BREVE ESERCIZIO 1 |
Nell'estratto sulla conferenza urbanistica, elenca le azioni che, secondo il testo, costituiscono il vero significato della rigenerazione urbana.
BREVE ESERCIZIO 2 |
Prosegui l'estratto sulla conferenza urbanistica dopo la sua ultima frase.

ESTRATTO DELLA FONTE |
##########

L’Assessorato alla Trasformazione Urbana ha deciso di convocare una conferenza urbanistica cittadina nella quale discutere del futuro del territorio della nostra città e delle opportunità che la rigenerazione urbana offre nella costruzione di un nuovo modello di città.

Il dialogo con la città si è interrotto negli anni passati e insieme è cresciuta la sfiducia nei confronti dell’amministrazione comunale. Per ricostruire questo rapporto è necessario parlare con trasparenza e costruire momenti di partecipazione nei quali riallacciare il filo del dialogo tra urbanistica e società, affrontare senza ipocrisie le numerose criticità esistenti e definire insieme gli obiettivi d’interesse pubblico degli interventi urbanistici. La rigenerazione urbana non consiste, banalmente, in una trasformazione fisica e funzionale dei luoghi. Piuttosto significa cogliere nuove opportunità per rispondere ai fabbisogni delle famiglie e delle imprese e favorire relazioni sociali più eque, ridurre le disuguaglianze e le distanze tra i quartieri, dare alla città di Roma il rango di Capitale e di metropoli internazionale.

La conferenza urbanistica cittadina, che si terrà alla fine del 2014, è preceduta da 15 conferenze urbanistiche municipali che si concluderanno in autunno dello stesso anno. Nel primo incontro, alla presenza dell’Assessore Caudo, verrà illustrato lo stato di attuazione delle previsioni del piano regolatore, evidenziando le opportunità di rigenerazione e le questioni aperte in ambito urbanistico.

##########

ELENCO DEI RECORD |
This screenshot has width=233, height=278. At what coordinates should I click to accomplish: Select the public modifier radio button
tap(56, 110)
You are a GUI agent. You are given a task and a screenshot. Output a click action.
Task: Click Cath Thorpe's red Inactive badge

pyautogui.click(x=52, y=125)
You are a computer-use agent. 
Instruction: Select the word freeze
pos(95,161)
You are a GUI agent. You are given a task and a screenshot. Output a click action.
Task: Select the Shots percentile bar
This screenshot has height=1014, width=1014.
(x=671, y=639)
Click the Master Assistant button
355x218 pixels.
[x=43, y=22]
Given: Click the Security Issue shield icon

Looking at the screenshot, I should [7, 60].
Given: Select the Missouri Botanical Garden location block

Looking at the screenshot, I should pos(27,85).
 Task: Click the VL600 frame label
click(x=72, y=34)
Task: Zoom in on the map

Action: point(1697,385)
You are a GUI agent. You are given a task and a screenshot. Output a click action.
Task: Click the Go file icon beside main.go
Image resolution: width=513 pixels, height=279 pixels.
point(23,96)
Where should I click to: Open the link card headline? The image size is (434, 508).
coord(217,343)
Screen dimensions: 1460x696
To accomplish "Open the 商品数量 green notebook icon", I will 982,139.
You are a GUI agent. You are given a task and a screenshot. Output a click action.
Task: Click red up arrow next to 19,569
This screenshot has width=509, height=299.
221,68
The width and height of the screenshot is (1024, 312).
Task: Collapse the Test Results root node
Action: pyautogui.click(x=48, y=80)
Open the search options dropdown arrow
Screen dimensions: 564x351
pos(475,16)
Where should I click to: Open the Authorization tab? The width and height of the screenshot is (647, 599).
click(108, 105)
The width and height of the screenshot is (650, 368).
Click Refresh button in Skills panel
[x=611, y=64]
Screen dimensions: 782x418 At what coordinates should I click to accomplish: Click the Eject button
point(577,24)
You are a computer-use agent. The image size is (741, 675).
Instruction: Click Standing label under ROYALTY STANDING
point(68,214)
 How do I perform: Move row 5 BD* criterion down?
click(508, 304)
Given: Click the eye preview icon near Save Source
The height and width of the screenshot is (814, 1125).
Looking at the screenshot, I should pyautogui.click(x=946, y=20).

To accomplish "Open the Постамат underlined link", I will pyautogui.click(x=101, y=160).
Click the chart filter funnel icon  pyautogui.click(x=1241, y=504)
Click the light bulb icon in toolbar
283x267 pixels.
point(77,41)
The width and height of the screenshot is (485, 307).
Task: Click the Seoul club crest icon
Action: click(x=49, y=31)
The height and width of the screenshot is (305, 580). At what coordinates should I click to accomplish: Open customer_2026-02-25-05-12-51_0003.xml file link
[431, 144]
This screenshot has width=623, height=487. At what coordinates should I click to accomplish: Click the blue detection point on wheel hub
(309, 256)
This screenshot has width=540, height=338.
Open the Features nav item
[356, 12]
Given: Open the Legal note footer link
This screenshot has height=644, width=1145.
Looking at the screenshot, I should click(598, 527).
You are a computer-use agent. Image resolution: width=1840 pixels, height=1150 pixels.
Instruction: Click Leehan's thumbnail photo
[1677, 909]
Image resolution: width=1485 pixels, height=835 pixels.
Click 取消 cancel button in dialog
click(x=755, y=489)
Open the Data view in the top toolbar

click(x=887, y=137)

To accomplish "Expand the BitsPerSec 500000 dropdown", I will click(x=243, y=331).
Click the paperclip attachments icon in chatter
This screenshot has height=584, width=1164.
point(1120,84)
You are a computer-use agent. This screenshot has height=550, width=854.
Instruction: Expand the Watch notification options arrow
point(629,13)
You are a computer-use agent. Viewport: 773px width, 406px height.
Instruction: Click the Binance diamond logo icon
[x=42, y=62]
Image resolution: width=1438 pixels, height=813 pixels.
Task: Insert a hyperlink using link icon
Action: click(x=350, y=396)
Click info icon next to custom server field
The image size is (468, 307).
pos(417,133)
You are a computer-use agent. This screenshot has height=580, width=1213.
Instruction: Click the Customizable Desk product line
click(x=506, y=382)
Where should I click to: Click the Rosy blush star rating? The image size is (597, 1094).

##########

RISPOSTA 1 |
- Cogliere nuove opportunità per rispondere ai fabbisogni delle famiglie e delle imprese
- Favorire relazioni sociali più eque
- Ridurre le disuguaglianze e le distanze tra i quartieri
- Dare alla città di Roma il rango di Capitale e di metropoli internazionale

RISPOSTA 2 |
Dopo il primo incontro, con la collaborazione di ciascun Municipio, si avvierà un’attività laboratoriale, della durata di due mesi e aperta al contributo di associazioni e comitati presenti sul territorio, con la quale intendiamo venire in contatto con la conoscenza e progettualità diffusa. L’attività del laboratorio è finalizzata alla costruzione di una “carta dei valori” di ciascun Municipio, nella quale sono evidenziate le qualità territoriali che devono essere conservate e messe in valore, gli obiettivi pubblici che si intendono perseguire e le priorità relative all’attuazione degli interventi. In parallelo si procederà ad una raccolta e schedatura delle proposte già esistenti riguardanti servizi, attrezzature, viabilità, piste ciclabili, parchi, giardini e simili.

Gli esiti del lavoro saranno tradotti nella Conferenza Urbanistica cittadina che raccoglierà le indicazioni emerse durante il percorso di ascolto e lavoro con i singoli municipi.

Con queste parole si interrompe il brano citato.